* _Exercise aim_
Everything from the first line of the records to the line containing "Task: Expand ancestors", inclusive, is to be extracted exactly, and nothing more.

____ Given data

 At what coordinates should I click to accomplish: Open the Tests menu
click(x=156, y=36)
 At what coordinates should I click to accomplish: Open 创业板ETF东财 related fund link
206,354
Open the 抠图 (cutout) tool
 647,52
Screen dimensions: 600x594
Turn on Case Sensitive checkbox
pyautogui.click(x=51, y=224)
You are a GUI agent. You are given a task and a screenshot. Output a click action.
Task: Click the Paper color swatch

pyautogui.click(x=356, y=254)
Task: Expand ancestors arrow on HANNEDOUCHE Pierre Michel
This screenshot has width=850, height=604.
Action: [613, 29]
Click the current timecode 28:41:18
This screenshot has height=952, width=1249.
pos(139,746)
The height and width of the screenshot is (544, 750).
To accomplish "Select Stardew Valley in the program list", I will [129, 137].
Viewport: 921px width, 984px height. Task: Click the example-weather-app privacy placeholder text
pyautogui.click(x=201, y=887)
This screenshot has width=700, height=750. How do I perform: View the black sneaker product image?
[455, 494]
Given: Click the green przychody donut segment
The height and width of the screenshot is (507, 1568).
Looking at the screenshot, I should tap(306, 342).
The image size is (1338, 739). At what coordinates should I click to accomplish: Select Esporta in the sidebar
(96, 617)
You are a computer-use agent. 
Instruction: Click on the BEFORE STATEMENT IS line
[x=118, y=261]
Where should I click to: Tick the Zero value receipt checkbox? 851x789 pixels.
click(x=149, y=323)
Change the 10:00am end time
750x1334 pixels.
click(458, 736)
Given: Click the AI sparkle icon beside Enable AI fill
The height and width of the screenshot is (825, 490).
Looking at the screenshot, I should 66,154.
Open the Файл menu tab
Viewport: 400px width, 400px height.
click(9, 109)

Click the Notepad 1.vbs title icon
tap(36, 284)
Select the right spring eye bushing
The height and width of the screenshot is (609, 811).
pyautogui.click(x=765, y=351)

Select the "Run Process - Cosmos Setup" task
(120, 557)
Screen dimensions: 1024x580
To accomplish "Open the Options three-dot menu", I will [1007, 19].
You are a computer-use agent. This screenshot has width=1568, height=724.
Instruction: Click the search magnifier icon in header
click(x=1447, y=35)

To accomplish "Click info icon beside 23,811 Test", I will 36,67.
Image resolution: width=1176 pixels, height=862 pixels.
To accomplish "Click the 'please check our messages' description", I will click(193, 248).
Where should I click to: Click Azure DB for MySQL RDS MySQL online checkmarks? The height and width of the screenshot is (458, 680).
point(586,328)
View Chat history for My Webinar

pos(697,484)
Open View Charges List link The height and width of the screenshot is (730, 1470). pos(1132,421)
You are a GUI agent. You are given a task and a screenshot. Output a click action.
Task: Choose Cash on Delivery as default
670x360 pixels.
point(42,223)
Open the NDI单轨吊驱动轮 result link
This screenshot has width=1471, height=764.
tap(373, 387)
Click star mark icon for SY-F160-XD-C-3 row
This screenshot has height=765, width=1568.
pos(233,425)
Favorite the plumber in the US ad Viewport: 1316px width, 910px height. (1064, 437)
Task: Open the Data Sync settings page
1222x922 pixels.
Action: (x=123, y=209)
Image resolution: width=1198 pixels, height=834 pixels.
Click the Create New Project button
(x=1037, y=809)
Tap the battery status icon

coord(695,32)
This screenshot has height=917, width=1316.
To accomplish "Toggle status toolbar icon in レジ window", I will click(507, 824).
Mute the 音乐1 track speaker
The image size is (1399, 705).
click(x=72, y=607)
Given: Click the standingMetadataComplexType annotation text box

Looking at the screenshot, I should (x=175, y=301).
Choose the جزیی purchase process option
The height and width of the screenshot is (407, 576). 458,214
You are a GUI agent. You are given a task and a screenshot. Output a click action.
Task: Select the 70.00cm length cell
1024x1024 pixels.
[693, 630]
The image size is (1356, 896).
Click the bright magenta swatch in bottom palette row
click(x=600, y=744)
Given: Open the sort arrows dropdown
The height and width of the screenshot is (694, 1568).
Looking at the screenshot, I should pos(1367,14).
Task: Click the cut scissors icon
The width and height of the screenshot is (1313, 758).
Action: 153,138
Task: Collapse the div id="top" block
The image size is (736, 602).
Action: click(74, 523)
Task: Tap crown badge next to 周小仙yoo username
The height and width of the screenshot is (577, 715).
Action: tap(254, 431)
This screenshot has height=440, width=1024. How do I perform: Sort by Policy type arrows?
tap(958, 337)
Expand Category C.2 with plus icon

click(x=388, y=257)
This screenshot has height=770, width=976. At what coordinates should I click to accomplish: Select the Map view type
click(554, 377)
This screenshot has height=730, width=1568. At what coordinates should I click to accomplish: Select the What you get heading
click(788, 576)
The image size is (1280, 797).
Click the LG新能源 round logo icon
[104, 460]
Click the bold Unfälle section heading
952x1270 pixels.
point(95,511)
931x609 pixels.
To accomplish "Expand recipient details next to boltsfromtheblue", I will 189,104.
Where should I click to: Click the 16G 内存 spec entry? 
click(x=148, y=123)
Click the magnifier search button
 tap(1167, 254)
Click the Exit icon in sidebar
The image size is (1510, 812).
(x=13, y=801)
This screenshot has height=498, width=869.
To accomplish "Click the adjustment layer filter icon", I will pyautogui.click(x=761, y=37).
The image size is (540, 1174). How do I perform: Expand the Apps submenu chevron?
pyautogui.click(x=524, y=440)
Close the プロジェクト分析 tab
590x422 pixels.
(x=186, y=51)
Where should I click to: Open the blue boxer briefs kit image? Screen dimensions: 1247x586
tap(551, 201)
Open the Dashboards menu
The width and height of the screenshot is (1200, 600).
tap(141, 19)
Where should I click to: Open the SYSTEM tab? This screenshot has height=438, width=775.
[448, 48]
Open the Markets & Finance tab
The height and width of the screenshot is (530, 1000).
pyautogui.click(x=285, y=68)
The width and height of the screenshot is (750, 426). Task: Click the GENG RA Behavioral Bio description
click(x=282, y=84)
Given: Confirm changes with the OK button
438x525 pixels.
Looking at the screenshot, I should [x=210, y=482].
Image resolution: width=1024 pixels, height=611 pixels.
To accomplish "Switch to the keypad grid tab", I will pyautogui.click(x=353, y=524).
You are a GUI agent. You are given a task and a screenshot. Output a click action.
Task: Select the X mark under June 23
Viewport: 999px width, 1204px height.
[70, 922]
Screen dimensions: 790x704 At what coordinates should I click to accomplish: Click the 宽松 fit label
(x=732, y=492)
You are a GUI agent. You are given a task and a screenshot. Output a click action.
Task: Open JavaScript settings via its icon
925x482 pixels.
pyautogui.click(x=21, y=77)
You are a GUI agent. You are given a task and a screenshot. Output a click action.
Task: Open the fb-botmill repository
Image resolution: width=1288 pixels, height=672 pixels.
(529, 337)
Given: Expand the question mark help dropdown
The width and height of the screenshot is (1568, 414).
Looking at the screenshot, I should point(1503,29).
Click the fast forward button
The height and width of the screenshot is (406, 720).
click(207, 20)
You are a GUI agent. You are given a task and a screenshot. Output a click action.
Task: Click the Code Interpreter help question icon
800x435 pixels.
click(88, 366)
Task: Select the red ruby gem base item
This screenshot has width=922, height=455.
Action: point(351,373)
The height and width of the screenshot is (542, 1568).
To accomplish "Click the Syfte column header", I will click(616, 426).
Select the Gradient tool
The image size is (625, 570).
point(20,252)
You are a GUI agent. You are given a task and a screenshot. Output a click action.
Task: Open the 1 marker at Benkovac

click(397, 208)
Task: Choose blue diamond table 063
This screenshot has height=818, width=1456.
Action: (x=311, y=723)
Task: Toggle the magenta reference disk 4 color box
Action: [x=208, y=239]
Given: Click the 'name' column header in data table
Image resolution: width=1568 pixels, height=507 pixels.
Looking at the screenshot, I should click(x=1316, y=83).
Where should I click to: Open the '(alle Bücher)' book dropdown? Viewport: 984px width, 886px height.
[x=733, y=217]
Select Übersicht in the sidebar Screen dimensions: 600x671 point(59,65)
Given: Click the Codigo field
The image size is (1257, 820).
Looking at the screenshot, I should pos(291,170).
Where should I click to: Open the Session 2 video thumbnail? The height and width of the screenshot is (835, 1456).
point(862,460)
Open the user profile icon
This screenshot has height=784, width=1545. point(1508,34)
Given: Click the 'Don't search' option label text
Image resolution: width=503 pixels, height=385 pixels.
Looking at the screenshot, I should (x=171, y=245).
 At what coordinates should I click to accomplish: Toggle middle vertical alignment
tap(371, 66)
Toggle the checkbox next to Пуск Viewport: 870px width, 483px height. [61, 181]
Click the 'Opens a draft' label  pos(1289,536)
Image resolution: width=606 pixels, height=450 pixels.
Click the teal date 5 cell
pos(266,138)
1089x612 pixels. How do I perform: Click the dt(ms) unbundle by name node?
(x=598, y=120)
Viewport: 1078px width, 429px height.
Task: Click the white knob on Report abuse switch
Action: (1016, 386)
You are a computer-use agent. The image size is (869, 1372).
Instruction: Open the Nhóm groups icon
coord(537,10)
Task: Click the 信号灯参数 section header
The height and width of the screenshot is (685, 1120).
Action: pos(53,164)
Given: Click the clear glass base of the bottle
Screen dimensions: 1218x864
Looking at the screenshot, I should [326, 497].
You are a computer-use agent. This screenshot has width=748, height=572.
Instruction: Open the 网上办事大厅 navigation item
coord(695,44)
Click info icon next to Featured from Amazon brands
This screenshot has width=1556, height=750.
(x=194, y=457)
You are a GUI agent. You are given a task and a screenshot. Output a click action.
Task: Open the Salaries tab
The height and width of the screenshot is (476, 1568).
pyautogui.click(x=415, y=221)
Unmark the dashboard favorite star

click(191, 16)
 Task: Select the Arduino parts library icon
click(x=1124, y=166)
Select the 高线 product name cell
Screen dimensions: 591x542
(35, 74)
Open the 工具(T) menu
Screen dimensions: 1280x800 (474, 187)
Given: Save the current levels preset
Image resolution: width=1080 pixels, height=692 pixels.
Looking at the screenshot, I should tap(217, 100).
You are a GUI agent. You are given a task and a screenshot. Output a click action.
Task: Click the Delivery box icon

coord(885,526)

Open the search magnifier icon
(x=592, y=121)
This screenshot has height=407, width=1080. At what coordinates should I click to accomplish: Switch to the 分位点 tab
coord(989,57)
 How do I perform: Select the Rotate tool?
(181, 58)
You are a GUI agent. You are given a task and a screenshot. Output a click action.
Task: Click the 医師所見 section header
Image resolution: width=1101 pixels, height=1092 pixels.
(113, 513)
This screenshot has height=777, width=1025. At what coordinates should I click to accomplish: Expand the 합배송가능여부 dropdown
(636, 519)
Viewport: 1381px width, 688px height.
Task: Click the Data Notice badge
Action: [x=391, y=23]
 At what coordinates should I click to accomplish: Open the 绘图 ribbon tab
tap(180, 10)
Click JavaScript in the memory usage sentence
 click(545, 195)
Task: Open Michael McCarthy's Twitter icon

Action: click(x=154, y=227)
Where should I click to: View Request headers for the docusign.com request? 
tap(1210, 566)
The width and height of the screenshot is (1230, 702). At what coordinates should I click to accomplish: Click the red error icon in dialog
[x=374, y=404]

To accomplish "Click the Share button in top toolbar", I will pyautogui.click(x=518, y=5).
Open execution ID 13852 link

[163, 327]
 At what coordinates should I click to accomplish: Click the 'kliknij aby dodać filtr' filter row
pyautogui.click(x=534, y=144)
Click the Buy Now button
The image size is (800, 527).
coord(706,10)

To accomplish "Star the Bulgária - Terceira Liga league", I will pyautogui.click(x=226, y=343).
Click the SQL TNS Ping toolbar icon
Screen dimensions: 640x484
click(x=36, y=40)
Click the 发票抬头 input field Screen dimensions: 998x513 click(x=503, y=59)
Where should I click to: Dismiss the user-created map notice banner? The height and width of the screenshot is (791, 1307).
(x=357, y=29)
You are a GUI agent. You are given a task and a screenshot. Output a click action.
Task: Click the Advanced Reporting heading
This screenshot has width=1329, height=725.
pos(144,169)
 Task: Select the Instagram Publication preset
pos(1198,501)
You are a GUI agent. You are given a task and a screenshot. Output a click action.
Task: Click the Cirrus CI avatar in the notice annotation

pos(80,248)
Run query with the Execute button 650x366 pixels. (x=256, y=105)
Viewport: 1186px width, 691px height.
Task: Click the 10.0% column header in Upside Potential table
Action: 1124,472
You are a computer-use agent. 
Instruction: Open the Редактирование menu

________

* _Answer to the problem_
 At what coordinates should I click to accomplish: Open the Tests menu
click(x=156, y=36)
 At what coordinates should I click to accomplish: Open 创业板ETF东财 related fund link
206,354
Open the 抠图 (cutout) tool
 647,52
Screen dimensions: 600x594
Turn on Case Sensitive checkbox
pyautogui.click(x=51, y=224)
You are a GUI agent. You are given a task and a screenshot. Output a click action.
Task: Click the Paper color swatch

pyautogui.click(x=356, y=254)
Task: Expand ancestors arrow on HANNEDOUCHE Pierre Michel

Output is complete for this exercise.